-------- SUPPLIED ENTRIES

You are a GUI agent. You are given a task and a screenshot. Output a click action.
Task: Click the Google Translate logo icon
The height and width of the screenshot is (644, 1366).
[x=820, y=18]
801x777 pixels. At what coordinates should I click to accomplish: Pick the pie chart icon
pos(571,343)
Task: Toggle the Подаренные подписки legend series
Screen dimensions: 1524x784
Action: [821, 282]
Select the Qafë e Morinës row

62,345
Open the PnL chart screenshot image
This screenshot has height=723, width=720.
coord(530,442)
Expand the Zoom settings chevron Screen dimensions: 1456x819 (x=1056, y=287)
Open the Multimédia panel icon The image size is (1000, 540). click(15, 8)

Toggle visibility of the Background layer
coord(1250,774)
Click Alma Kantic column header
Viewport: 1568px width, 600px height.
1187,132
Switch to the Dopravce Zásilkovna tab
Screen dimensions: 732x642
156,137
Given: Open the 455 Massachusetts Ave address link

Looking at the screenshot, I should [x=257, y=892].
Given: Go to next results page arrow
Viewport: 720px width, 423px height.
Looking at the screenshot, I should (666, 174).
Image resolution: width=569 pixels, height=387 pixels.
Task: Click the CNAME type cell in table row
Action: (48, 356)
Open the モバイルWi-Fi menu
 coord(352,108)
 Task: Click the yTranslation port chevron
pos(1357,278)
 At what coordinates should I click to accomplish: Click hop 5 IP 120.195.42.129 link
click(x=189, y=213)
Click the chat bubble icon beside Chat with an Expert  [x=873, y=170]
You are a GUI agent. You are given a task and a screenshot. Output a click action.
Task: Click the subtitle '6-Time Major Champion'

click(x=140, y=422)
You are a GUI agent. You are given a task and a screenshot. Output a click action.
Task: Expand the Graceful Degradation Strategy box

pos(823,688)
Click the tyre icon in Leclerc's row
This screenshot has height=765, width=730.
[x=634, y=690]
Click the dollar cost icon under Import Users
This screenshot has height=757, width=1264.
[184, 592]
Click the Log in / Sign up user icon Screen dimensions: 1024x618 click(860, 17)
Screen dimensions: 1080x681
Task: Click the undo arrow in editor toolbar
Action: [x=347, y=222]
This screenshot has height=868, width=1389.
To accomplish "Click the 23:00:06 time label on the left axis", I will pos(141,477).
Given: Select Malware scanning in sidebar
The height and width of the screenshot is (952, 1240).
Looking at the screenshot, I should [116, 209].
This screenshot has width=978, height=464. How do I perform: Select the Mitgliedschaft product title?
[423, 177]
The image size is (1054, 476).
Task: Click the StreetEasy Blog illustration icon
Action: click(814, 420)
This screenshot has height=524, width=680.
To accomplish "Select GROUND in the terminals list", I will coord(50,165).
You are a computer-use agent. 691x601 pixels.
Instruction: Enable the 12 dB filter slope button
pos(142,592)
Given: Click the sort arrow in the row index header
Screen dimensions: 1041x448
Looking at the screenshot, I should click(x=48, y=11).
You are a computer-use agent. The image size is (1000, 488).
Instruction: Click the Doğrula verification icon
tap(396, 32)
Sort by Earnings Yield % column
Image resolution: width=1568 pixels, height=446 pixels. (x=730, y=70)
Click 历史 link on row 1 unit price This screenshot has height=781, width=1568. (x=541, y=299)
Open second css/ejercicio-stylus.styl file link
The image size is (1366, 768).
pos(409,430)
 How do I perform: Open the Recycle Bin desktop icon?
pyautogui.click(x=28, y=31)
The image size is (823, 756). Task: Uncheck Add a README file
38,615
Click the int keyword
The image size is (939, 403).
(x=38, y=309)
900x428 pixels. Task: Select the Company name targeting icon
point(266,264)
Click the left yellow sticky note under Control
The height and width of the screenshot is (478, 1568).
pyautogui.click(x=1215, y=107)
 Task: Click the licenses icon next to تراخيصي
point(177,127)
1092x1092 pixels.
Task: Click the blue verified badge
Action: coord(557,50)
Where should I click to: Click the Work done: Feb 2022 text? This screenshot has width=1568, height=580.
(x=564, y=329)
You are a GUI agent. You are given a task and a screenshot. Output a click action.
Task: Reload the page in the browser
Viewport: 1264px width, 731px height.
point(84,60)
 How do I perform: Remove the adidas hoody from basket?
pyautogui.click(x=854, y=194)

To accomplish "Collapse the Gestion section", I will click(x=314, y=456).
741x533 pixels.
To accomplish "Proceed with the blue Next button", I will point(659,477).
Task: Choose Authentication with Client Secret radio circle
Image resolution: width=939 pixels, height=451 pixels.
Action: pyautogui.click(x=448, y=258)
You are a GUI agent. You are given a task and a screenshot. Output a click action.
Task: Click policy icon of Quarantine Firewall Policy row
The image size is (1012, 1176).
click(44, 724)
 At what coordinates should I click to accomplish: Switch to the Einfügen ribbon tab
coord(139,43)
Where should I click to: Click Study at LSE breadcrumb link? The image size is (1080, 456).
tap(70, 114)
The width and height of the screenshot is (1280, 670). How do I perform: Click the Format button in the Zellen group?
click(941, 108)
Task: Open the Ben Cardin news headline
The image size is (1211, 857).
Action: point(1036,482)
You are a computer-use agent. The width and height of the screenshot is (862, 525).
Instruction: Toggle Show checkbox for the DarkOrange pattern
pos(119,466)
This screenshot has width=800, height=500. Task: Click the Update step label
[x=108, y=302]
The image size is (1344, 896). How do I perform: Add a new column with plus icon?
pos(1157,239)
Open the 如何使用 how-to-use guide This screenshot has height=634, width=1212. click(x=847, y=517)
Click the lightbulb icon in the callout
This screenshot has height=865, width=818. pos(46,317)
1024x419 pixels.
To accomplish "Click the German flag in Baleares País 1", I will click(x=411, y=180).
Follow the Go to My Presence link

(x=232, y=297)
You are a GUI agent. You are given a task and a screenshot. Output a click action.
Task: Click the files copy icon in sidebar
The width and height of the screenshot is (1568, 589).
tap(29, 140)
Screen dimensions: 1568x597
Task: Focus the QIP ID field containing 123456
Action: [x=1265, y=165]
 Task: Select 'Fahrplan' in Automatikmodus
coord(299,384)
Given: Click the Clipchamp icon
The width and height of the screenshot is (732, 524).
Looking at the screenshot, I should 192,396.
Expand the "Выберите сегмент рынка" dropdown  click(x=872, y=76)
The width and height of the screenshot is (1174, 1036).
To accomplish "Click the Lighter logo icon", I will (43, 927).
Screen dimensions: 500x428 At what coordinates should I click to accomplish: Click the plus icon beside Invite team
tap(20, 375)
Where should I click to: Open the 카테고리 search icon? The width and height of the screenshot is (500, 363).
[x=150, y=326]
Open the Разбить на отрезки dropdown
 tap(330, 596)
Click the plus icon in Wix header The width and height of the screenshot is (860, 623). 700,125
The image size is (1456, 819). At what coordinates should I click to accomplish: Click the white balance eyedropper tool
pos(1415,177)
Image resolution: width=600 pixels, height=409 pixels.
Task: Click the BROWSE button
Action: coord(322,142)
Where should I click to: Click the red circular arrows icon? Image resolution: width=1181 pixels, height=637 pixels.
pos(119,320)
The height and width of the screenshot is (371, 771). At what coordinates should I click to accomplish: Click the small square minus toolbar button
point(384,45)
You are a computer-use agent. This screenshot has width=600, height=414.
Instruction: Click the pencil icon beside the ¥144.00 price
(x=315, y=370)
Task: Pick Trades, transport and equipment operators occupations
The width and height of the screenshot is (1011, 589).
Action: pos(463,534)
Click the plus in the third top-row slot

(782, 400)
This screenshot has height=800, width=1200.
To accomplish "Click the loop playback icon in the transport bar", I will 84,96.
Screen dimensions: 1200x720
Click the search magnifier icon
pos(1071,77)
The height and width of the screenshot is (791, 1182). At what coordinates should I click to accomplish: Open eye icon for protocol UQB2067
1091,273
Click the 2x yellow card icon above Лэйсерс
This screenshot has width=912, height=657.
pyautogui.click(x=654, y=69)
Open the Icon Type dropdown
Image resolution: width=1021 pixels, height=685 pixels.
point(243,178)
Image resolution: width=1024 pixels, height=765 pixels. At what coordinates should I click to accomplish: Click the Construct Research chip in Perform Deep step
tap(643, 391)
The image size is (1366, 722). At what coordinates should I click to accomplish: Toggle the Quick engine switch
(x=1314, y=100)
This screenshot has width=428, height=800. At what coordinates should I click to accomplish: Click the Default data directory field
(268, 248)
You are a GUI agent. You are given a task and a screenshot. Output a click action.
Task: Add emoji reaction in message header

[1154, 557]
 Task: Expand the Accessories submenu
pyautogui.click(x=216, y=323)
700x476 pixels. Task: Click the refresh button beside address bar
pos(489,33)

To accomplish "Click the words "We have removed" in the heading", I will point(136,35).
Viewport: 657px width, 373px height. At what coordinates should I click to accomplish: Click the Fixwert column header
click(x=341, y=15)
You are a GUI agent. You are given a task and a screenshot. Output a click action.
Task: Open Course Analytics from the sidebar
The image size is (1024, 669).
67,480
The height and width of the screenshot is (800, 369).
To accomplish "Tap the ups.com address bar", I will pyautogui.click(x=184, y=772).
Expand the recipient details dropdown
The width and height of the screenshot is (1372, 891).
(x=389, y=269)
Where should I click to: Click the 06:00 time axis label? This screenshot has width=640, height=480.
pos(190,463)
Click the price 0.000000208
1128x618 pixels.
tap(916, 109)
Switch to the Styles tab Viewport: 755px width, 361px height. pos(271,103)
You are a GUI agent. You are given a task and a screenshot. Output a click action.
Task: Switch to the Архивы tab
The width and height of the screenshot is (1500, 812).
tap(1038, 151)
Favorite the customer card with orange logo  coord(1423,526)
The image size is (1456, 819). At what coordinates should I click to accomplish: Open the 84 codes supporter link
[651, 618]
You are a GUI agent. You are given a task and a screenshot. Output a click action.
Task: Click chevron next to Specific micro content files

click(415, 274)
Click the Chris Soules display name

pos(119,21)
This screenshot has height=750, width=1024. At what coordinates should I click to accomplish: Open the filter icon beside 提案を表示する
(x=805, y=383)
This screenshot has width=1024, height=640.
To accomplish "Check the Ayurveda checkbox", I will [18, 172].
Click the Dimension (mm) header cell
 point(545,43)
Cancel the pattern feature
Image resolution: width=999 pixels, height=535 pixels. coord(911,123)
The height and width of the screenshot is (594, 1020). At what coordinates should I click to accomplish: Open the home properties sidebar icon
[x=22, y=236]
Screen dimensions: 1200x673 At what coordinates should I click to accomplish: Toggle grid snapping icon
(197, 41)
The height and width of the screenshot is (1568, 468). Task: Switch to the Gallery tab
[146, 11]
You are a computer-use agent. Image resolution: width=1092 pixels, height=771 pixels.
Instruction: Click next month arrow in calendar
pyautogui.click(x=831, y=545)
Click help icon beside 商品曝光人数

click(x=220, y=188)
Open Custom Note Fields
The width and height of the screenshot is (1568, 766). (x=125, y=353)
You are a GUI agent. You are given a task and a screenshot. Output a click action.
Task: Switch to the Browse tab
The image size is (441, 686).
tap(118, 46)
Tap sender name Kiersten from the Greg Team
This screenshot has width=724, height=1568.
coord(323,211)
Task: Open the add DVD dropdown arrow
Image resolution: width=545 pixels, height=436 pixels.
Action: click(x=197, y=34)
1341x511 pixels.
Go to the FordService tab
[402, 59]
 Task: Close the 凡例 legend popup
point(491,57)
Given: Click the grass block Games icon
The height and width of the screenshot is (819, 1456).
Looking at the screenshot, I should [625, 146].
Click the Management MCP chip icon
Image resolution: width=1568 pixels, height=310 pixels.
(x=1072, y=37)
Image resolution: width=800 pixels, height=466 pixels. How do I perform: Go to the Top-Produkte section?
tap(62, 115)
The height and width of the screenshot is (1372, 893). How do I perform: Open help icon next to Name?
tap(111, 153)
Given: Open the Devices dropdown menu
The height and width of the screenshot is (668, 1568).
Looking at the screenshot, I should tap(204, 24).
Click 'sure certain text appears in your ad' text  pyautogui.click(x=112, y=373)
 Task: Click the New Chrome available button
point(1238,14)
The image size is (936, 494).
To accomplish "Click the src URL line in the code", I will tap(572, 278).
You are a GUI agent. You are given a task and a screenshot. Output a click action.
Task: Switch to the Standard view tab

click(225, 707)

----------------

=== EXERCISE BRIEF ===
Swap "grass block" for "dirt block" in the material, starting at the line that has "Given: Click the grass block Games icon" and ending after the line that has "(x=1072, y=37)". Give back only those lines, with everything else left unchanged.

=== SOLUTION FOR THIS TASK ===
Given: Click the dirt block Games icon
The height and width of the screenshot is (819, 1456).
Looking at the screenshot, I should [625, 146].
Click the Management MCP chip icon
Image resolution: width=1568 pixels, height=310 pixels.
(x=1072, y=37)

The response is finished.